Simulation results for the CBQPSO-optimized model: (a) shrinkage porosity; (b) hot spots.

This enhanced thermal control directly reduced the maximum shrinkage porosity to 6.87% in critical regions (Figure 14(a)). This represents a major improvement over the original >60% porosity, indicating significantly better metallurgical quality.

The results strongly support Chvorinov’s rule, showing a quadratic correlation (R² = 0.98) between section modulus and solidification time. The temperature difference across the casting was reduced by ∼92%. A statistically significant inverse correlation (p < 0.01) between hot spot duration and porosity further elucidates the mechanism for defect reduction.

In conclusion, the CBQPSO design outperformed both other methods by achieving superior thermal balance, minimizing porosity, and maintaining effective directional solidification. These findings highlight the potential of advanced algorithms for improving casting quality in industrial applications.

The final CBQPSO-optimized design incorporated four strategically placed ingates and a tapered sprue. This configuration drastically reduced defects: shrinkage porosity remained below 6.87% and was predominantly located in the risers (which are removed post-casting), thereby preserving the final part’s integrity. The maximum hot spot duration was only 0.274 s, indicating a highly uniform thermal profile. These results represent a substantial performance enhancement over both the original and Taguchi-optimized designs.

These improvements resulted from key modifications to the gating system. Multiple ingates ensured uniform metal distribution, and a tapered sprue reduced flow turbulence. This combination improved heat distribution, reduced porosity, ensured directional solidification, and eliminated hot spots. The results confirm that simulation-driven optimization, particularly with advanced algorithms like CBQPSO, is highly effective for reducing defects in complex sand casting processes.
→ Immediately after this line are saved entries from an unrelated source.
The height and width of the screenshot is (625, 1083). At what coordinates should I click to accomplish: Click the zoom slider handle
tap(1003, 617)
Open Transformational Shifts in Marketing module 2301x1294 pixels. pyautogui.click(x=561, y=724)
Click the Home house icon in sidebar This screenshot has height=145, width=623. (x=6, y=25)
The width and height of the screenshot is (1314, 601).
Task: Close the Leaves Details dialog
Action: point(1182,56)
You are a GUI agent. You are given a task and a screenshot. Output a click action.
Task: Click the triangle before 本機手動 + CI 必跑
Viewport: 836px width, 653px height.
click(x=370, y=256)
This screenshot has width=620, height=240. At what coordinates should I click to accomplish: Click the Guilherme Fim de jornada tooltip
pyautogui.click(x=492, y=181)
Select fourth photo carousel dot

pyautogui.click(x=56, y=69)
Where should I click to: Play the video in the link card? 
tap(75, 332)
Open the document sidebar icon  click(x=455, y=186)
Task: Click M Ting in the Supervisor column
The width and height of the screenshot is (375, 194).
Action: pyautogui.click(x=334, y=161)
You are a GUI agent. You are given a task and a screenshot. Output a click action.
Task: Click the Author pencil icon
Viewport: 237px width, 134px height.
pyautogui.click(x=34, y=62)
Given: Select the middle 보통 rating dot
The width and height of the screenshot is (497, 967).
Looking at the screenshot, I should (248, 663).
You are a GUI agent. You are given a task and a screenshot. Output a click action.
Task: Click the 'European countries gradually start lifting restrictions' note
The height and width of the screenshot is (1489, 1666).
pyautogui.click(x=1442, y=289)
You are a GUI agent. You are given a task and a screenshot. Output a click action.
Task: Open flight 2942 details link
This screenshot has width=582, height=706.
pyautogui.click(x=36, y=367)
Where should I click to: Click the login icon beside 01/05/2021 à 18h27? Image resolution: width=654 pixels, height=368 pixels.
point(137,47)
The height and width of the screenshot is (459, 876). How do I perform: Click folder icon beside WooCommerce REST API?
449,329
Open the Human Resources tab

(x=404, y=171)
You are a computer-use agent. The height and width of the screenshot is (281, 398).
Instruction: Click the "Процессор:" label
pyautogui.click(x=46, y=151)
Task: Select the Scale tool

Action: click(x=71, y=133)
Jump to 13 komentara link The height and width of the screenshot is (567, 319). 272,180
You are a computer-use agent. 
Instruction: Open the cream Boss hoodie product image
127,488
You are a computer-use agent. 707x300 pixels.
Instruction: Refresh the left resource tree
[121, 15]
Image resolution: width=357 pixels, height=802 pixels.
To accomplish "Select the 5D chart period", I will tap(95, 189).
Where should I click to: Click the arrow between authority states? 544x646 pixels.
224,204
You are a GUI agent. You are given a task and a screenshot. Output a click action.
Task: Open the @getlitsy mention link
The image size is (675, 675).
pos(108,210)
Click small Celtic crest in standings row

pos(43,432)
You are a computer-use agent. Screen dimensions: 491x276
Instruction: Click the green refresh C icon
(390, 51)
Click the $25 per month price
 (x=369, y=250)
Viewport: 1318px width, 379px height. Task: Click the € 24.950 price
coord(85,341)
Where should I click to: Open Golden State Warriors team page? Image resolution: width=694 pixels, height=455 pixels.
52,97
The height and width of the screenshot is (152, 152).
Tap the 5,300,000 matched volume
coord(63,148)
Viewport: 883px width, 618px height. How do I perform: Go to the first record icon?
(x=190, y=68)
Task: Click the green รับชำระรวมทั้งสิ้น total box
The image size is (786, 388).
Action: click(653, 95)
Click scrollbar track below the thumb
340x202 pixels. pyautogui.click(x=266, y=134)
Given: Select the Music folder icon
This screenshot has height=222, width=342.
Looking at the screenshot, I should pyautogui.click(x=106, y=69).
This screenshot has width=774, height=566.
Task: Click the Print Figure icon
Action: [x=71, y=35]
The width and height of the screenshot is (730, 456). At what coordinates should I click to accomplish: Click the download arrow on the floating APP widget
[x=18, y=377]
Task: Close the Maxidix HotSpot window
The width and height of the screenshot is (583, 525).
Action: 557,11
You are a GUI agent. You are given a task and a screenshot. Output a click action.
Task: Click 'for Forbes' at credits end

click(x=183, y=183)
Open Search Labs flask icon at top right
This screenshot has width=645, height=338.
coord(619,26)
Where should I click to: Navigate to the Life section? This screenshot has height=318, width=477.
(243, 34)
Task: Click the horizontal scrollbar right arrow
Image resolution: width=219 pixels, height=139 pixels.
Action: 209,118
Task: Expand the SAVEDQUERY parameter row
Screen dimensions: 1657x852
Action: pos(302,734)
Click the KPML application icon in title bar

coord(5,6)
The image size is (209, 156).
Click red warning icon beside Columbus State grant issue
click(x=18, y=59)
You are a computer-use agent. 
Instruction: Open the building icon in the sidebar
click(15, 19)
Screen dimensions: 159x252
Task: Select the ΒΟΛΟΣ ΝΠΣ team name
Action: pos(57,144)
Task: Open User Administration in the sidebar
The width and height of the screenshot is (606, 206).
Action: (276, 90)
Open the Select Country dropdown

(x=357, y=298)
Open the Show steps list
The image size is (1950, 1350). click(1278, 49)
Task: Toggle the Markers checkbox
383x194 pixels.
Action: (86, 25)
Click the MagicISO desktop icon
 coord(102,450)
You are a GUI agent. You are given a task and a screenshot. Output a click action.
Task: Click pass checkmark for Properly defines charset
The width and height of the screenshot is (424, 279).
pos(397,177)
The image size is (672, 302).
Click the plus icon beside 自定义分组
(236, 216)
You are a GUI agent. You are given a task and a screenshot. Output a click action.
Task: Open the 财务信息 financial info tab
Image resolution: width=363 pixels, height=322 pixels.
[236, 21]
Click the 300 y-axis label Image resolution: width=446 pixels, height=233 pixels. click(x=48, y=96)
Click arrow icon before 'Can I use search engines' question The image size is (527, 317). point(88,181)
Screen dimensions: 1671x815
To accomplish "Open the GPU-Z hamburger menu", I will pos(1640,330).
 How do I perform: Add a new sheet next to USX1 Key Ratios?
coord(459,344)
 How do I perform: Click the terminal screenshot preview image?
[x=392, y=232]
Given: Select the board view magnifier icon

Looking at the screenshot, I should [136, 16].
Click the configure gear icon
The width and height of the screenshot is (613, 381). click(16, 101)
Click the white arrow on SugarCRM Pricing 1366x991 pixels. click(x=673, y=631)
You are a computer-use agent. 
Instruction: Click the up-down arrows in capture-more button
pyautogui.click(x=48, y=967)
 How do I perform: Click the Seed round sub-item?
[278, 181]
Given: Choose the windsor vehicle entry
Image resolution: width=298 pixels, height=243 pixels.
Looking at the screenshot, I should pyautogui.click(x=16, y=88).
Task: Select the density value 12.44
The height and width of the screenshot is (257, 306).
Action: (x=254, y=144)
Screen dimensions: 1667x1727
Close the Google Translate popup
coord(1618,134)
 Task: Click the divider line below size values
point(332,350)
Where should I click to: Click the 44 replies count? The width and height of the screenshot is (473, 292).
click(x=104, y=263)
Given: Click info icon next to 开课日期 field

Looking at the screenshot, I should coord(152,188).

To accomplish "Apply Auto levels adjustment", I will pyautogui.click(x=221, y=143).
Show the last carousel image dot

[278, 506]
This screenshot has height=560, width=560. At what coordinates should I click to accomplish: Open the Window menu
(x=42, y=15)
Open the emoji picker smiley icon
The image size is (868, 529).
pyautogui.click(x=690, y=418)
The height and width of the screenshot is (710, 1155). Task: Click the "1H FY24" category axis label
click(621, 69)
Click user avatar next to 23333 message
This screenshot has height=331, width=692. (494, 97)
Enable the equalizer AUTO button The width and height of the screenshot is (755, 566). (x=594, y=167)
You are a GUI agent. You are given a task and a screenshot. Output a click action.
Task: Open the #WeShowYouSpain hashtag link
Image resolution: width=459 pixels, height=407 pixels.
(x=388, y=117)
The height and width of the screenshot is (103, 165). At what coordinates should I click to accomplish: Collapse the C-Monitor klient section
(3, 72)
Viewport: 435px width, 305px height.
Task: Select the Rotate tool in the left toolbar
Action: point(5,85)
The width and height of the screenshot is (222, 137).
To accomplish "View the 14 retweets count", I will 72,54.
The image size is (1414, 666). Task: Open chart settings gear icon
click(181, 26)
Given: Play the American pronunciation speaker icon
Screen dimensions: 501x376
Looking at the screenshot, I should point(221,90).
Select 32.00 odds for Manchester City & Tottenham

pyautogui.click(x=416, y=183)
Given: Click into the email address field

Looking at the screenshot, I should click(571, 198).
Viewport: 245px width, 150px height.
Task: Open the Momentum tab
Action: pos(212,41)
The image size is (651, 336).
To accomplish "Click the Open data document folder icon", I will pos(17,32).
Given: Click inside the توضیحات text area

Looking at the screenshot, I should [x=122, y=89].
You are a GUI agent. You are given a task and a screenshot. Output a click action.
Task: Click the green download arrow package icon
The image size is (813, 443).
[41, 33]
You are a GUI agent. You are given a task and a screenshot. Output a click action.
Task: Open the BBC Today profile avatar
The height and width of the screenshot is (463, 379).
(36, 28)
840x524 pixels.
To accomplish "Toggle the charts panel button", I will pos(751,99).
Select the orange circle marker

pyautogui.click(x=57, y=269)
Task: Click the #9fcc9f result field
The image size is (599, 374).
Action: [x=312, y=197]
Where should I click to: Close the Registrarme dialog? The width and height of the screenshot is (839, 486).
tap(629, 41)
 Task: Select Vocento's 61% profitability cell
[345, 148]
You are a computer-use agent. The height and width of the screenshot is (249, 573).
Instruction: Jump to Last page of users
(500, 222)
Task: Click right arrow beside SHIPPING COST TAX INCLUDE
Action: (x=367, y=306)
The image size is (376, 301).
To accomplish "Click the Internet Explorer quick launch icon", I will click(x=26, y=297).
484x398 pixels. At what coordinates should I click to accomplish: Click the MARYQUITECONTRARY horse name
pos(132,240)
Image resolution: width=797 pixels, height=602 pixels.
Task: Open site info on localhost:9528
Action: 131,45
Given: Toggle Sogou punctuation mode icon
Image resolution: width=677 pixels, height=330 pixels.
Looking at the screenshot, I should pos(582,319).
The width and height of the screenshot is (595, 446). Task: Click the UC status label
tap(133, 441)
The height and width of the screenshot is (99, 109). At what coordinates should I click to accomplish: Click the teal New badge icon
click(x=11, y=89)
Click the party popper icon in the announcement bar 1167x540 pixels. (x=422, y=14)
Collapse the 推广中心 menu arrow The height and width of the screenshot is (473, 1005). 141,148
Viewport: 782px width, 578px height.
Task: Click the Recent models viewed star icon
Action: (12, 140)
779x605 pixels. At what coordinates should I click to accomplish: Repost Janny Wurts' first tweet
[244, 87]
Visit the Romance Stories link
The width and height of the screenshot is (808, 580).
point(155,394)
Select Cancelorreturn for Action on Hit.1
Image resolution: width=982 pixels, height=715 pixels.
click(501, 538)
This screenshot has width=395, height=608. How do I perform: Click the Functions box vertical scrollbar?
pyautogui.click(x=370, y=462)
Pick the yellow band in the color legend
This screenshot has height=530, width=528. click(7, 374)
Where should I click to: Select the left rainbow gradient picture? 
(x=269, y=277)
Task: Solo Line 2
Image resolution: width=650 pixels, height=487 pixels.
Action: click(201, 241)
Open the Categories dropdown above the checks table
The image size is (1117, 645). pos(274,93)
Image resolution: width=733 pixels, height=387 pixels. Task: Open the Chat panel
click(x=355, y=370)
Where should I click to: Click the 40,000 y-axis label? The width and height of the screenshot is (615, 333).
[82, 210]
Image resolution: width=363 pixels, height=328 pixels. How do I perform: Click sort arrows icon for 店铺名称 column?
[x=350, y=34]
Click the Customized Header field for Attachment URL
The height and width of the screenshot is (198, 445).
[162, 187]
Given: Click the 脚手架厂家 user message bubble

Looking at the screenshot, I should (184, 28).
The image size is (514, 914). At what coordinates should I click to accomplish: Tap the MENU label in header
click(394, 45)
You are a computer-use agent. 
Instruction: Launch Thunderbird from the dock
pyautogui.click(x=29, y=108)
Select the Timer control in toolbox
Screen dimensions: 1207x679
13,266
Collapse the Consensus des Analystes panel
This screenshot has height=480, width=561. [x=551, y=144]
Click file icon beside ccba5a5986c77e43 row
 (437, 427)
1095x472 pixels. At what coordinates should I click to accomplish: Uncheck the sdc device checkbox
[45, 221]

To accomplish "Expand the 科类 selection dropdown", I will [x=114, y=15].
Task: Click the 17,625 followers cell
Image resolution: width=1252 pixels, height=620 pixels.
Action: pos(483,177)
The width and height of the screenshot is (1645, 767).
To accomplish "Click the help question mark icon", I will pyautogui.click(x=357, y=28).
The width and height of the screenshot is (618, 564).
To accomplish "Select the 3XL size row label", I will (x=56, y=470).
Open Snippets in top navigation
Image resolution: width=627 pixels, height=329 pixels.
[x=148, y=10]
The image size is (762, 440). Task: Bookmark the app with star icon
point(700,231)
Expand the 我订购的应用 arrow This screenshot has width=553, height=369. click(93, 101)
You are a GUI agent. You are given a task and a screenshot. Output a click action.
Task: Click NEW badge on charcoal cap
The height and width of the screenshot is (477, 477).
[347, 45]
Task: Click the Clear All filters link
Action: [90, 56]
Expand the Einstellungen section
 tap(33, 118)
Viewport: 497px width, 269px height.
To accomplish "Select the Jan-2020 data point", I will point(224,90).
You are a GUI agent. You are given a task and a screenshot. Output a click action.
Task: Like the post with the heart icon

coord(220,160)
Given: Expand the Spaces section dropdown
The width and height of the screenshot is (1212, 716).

The simulation results are validated by established theories. The solidification behavior conformed to Chvorinov’s rule, with a strong quadratic correlation (R² = 0.98) between section modulus and solidification time. Flow characteristics were assessed using Reynolds number analysis. The optimized sprue design maintained laminar flow (Re < 2000), which minimized oxide formation and gas entrapment. This demonstrates the importance of integrating both thermal and fluid dynamics considerations in gating system design.

This virtual prototyping approach offers significant industrial benefits. It replaces costly trial-and-error methods with a systematic, algorithm-guided framework, reducing development time and cost. For example, simulation-driven design can reduce prototyping expenses by up to 70% and accelerate time-to-market. ²⁰ The optimized design achieved ∼98% mold-fill efficiency and produced parts nearly free of porosity defects. ²¹ These findings demonstrate that advanced simulation techniques not only enhance product quality but also reduce manufacturing costs and improve competitiveness in high-precision casting applications.